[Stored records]

• • • • • • •

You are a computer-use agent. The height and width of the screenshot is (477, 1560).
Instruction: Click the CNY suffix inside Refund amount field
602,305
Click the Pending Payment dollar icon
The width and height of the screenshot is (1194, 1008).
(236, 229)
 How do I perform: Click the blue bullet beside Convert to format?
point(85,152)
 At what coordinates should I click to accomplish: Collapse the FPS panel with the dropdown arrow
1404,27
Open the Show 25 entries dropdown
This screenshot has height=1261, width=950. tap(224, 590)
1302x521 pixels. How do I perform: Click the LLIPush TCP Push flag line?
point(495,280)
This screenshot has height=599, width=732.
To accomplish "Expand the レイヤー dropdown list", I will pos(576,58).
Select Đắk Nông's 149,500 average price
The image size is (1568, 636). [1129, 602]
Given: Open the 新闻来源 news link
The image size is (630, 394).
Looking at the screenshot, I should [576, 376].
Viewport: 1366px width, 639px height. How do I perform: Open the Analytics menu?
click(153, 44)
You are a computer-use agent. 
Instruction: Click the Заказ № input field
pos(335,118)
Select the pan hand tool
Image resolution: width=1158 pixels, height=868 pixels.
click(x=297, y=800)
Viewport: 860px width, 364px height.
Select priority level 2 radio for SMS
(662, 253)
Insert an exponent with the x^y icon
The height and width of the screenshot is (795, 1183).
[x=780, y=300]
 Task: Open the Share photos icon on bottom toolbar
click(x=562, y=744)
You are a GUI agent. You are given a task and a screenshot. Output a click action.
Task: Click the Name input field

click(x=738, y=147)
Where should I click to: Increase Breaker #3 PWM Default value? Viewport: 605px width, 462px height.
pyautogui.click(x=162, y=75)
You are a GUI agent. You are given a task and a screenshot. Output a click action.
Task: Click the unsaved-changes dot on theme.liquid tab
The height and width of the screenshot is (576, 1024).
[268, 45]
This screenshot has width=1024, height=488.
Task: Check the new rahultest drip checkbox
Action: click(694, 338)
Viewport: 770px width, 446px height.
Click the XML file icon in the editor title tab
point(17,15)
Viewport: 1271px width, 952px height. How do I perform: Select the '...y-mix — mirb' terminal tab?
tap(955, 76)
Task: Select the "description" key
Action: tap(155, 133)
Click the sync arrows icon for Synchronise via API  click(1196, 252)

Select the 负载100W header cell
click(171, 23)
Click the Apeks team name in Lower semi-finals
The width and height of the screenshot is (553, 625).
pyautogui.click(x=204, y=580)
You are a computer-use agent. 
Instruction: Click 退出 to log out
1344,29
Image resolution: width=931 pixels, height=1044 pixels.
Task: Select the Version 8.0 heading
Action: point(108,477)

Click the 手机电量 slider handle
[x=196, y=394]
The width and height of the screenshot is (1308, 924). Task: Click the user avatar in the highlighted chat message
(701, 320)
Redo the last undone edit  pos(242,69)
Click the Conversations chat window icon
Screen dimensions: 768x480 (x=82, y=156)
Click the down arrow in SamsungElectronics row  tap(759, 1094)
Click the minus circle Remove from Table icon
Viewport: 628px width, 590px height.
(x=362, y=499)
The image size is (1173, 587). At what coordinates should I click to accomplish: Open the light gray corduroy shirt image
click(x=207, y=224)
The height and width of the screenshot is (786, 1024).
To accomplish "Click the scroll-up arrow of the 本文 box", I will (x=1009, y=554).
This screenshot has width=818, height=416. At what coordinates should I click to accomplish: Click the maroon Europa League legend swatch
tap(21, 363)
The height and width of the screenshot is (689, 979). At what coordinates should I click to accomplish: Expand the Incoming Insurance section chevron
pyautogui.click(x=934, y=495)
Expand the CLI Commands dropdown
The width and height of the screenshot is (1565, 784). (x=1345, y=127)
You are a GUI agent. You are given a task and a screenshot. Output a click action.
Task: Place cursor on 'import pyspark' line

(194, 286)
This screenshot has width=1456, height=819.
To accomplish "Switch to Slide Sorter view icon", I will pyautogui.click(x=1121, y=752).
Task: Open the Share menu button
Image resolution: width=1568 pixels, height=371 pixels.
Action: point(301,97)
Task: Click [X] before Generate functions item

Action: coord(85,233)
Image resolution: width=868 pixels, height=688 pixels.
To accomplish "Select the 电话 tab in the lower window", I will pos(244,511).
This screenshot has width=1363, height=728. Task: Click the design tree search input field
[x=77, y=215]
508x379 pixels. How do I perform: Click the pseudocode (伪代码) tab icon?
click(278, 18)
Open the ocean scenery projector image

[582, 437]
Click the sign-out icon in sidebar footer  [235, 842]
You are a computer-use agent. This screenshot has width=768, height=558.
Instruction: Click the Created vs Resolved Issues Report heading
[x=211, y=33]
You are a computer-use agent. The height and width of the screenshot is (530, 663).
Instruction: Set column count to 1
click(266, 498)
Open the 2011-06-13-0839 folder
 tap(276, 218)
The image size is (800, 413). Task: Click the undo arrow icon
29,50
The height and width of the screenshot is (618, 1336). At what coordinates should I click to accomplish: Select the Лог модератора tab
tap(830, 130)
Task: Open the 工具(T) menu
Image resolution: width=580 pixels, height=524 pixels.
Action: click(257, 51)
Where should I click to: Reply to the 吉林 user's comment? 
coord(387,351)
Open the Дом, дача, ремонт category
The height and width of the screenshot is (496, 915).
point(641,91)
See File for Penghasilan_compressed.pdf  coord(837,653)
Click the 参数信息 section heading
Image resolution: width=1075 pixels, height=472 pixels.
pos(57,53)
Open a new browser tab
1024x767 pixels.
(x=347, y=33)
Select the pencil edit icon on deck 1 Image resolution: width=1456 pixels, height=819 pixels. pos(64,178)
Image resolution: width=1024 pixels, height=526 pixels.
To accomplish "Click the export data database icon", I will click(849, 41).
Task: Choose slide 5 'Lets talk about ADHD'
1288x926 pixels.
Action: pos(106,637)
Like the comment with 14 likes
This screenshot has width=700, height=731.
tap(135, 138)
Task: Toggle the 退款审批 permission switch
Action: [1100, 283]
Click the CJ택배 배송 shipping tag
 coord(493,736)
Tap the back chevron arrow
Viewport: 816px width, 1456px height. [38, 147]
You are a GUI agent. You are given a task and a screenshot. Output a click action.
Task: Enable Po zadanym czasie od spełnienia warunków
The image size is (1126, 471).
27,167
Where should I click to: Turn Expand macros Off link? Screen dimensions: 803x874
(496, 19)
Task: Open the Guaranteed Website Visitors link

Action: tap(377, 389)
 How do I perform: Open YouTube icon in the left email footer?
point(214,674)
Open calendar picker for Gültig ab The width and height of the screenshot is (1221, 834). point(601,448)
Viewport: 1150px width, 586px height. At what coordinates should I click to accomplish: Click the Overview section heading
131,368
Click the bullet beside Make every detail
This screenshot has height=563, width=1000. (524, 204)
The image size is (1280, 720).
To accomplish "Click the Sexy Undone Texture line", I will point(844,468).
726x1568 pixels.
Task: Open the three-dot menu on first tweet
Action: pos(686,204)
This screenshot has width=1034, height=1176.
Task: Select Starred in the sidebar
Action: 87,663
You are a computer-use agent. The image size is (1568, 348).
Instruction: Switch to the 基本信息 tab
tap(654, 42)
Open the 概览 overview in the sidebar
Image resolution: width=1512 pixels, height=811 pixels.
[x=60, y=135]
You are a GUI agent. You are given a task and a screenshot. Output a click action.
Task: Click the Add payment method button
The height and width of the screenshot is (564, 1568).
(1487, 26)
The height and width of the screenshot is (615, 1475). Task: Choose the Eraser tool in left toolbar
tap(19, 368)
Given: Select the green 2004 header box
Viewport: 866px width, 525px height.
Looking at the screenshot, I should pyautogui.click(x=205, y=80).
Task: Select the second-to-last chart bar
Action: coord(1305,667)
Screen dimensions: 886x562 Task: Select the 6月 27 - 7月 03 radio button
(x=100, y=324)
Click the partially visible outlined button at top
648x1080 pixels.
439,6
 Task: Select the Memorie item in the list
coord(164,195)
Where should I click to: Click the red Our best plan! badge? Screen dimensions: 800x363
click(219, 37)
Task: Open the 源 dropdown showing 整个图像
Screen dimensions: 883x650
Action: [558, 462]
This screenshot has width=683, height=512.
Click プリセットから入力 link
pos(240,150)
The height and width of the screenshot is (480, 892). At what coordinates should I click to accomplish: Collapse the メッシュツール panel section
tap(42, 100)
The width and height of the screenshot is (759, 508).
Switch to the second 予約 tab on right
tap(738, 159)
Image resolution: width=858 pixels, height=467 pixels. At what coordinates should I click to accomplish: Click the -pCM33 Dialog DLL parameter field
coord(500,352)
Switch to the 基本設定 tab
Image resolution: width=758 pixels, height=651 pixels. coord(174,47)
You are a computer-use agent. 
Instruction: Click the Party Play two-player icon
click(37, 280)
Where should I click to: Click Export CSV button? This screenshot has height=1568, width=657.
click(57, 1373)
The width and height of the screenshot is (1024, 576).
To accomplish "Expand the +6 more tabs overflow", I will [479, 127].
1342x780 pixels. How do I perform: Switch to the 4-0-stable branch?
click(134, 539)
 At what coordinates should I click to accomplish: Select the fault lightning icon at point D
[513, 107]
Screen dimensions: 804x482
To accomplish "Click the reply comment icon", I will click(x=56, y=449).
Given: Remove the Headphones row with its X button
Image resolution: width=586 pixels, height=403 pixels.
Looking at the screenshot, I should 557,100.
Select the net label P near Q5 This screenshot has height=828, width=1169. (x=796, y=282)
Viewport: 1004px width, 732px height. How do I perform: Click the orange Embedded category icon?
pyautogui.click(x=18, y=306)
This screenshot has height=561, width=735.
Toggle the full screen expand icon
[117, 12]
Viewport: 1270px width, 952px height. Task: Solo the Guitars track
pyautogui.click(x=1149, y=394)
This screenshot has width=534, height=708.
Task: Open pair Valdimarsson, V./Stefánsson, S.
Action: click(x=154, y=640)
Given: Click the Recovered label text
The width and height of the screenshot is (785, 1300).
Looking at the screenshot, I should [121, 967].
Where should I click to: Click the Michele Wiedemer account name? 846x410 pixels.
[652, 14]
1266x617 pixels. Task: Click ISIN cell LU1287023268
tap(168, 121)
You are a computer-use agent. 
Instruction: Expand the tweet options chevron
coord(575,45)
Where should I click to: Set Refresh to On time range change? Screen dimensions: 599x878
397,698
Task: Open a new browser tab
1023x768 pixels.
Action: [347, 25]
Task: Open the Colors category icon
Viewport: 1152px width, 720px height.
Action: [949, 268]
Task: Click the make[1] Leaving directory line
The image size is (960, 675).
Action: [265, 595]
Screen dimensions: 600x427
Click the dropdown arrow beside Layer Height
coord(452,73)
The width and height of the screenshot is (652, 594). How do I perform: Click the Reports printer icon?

• • • • • • •

## What this task involves
Start with the first line of the data and print every line exactly. The line containing "Task: Click the unsaved-changes" is the last one to include.

## Result of this task
You are a computer-use agent. The height and width of the screenshot is (477, 1560).
Instruction: Click the CNY suffix inside Refund amount field
602,305
Click the Pending Payment dollar icon
The width and height of the screenshot is (1194, 1008).
(236, 229)
 How do I perform: Click the blue bullet beside Convert to format?
point(85,152)
 At what coordinates should I click to accomplish: Collapse the FPS panel with the dropdown arrow
1404,27
Open the Show 25 entries dropdown
This screenshot has height=1261, width=950. tap(224, 590)
1302x521 pixels. How do I perform: Click the LLIPush TCP Push flag line?
point(495,280)
This screenshot has height=599, width=732.
To accomplish "Expand the レイヤー dropdown list", I will pos(576,58).
Select Đắk Nông's 149,500 average price
The image size is (1568, 636). [1129, 602]
Given: Open the 新闻来源 news link
The image size is (630, 394).
Looking at the screenshot, I should [576, 376].
Viewport: 1366px width, 639px height. How do I perform: Open the Analytics menu?
click(153, 44)
You are a computer-use agent. 
Instruction: Click the Заказ № input field
pos(335,118)
Select the pan hand tool
Image resolution: width=1158 pixels, height=868 pixels.
click(x=297, y=800)
Viewport: 860px width, 364px height.
Select priority level 2 radio for SMS
(662, 253)
Insert an exponent with the x^y icon
The height and width of the screenshot is (795, 1183).
[x=780, y=300]
 Task: Open the Share photos icon on bottom toolbar
click(x=562, y=744)
You are a GUI agent. You are given a task and a screenshot. Output a click action.
Task: Click the Name input field

click(x=738, y=147)
Where should I click to: Increase Breaker #3 PWM Default value? Viewport: 605px width, 462px height.
pyautogui.click(x=162, y=75)
You are a GUI agent. You are given a task and a screenshot. Output a click action.
Task: Click the unsaved-changes dot on theme.liquid tab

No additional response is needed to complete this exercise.